Satu masalah dengan penalaran semacam ini adalah bahwa penerimaan luas atas beberapa klaim atau tindakan tidak selalu merupakan indikasi yang baik bahwa penerimaan tersebut dapat dibenarkan. Orang bisa saja salah, bingung, tertipu, atau bahkan dengan sengaja menjadi tidak rasional. Dan saat orang bertindak bersama, terkadang mereka menjadi lebih bodoh — yaitu, "mentalitas massa". Orang bisa sangat mudah tertipu, dan fakta ini tidak tiba-tiba berubah ketika diterapkan pada kelompok besar. Kekeliruan dalam tradisi, kebiasaan alami dan berbagai kekeliruan yang mencangkup suatu kesepakatan atas dasar kesepakatan banyak pihak juga rentan mengalami Banwagon Fallacy ini.
Artikel ditatas adalah terjemahan dan edit dari artikerl berjudul 15 logical fallacies You should Know.

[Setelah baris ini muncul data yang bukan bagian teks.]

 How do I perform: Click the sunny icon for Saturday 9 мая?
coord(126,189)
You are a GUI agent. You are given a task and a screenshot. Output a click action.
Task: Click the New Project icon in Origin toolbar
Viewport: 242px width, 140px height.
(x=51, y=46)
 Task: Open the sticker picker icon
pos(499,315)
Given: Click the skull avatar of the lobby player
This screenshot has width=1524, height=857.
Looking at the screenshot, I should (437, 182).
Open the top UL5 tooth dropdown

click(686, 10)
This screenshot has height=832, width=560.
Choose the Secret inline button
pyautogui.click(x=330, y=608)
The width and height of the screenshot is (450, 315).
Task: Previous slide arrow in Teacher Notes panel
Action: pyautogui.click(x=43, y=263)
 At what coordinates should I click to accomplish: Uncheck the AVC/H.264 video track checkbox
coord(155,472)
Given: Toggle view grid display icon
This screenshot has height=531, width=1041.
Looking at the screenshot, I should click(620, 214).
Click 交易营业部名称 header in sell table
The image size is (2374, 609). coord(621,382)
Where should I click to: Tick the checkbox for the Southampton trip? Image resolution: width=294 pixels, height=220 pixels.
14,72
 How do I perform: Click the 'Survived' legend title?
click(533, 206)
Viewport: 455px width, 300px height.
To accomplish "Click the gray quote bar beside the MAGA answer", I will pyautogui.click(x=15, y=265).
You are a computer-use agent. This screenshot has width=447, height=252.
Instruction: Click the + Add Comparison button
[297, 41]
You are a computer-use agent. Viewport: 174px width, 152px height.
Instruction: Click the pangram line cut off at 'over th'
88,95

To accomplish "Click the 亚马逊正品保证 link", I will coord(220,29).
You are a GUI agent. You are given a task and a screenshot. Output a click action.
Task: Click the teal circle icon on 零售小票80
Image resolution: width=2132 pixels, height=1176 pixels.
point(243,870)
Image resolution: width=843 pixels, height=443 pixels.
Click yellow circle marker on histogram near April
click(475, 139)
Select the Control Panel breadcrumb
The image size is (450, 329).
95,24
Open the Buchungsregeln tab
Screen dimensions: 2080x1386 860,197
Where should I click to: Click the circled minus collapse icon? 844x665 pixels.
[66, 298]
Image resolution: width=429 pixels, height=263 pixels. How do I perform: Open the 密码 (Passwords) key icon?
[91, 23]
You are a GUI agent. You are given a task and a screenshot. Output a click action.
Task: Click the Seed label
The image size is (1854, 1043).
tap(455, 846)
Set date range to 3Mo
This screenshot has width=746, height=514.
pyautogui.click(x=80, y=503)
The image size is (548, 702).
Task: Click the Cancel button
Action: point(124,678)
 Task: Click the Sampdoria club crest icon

Selain 15 kekeliruan logis diatas masih ada beragam kekeliruan logis lainnya. Intinya jika sesuatu memiliki kejanggalan maka ada kemungkinan hal itu merupakan Kekeliruan logis. Pada dasarnya ada banyak lagi jenis yang kadang luput dari perhatian dan pemahaaman kita. Lebh dari itu selain kita perlu aware dalam mengenali kita juga perlu melatih diri agar mampu mengambil sikap yang tepat mana kala hal itu terjadi pada kita atau tidak sengaja kita lakukan. Silahkan tonton video berikut untuk mengetahui beberpa Logical Fallacies lainnya.
Semoga bermanfaat, salam persaudaraan.